Formulation of the claim
Scientific thought in the Islamic milieu remained permeated by sacred religious values, and it did not separate from sanctity in the way that happened in modern Europe.
Explanation
Arkoun places this claim within a comparison between the scientific experience in the Islamic milieu and European modernity. What is meant is that knowledge, in the Islamic context he is discussing, did not free itself from the religious reference that surrounded it in its value-laden and symbolic sense, but remained intertwined with it.
He uses this contrast to highlight the difference in how knowledge and learning took shape in the two contexts. The issue here is not to deny the existence of scientific thought, but to indicate that its presence remained tied to a horizon of sanctity, unlike what became established in modern Europe through a clearer separation between the two spheres.
Its place in the book’s argument
This atom enters into the broader argument Arkoun builds about the differing conditions for the formation of modern thought in the Islamic world and in Europe.
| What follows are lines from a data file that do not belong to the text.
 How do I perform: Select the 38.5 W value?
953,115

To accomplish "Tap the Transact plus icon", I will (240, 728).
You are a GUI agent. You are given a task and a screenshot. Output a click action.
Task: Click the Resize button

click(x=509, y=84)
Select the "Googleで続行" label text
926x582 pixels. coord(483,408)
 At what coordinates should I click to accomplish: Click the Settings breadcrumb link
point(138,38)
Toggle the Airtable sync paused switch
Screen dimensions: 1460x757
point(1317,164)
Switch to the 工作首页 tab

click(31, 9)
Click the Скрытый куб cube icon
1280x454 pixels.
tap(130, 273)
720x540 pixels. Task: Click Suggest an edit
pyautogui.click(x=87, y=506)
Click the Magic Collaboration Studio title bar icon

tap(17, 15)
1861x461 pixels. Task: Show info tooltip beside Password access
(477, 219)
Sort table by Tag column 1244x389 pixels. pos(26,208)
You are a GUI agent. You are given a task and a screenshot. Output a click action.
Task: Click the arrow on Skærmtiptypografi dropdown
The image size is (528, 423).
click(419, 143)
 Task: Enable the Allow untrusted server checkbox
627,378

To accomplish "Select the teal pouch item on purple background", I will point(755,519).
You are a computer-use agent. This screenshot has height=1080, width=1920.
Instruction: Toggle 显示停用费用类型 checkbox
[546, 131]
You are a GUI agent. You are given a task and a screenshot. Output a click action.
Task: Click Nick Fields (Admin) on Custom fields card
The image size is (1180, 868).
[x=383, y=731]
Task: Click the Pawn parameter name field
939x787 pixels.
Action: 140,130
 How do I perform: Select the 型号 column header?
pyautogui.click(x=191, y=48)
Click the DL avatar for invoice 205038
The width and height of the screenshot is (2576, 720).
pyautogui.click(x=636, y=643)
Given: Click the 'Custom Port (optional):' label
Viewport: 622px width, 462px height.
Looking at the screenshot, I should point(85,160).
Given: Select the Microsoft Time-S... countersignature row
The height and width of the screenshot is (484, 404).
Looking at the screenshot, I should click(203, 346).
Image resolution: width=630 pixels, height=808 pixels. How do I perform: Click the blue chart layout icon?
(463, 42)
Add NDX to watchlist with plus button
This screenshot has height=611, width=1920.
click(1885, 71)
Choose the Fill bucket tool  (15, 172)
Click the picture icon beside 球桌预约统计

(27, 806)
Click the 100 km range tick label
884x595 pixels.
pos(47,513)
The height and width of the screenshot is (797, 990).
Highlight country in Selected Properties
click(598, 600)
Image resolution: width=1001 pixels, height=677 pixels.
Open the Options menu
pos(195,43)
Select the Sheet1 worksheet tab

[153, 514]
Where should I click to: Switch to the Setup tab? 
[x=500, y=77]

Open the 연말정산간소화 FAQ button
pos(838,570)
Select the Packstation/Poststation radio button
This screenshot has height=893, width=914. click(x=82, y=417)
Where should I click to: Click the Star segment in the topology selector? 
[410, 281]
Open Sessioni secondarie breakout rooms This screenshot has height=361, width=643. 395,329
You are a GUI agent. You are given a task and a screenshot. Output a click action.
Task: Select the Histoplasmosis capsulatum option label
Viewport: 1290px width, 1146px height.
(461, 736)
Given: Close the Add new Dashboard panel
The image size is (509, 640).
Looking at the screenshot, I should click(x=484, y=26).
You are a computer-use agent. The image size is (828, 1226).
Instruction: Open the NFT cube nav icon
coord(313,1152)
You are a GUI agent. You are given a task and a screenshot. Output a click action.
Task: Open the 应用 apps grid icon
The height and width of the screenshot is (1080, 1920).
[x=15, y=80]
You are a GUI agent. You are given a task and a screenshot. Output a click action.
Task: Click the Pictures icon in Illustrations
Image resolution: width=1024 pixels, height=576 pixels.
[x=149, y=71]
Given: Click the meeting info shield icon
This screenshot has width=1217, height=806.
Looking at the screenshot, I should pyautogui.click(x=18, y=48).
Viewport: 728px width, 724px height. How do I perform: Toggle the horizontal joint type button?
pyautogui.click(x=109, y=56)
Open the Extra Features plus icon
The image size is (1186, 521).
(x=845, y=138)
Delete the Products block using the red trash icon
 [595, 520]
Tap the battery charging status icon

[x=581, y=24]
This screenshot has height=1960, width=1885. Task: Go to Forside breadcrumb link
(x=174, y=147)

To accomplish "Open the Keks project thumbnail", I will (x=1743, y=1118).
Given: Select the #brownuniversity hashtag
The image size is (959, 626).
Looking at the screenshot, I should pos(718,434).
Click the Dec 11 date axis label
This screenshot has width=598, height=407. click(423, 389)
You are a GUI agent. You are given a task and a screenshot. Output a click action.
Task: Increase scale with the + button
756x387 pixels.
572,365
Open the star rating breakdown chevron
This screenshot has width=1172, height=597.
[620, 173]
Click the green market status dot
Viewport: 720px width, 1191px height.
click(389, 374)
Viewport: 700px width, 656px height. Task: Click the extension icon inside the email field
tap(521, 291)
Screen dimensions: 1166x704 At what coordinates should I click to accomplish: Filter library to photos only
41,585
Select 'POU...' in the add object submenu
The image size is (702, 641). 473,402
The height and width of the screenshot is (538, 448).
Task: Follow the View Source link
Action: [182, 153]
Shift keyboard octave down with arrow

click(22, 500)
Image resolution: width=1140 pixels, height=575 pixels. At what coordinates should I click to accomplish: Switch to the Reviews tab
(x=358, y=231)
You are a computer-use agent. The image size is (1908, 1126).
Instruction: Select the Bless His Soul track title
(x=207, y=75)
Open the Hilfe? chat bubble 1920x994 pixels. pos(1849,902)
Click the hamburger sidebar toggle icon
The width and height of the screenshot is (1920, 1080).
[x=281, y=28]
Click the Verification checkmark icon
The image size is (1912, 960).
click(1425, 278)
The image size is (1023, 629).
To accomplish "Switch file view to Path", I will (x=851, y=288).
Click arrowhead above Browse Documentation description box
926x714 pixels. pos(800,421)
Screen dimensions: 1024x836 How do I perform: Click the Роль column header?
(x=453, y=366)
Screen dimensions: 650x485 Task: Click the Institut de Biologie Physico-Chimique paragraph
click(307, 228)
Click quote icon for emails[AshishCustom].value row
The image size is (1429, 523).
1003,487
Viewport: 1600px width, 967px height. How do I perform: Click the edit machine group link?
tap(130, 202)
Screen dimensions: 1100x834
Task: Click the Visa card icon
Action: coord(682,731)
It is connected to what he presents as a contrast between the continued presence of the sacred in Islamic cognitive structures and what modernity represents in terms of reorganizing the relationship between science and religion.
Limits of the claim
This atom should not be taken as a sweeping judgment on all forms of knowledge in Islamic history, nor should it be turned into a denial of the internal diversity of scientific and intellectual experiences. It describes a general tendency in the milieu the text is discussing, not an independent historical detail detached from its context.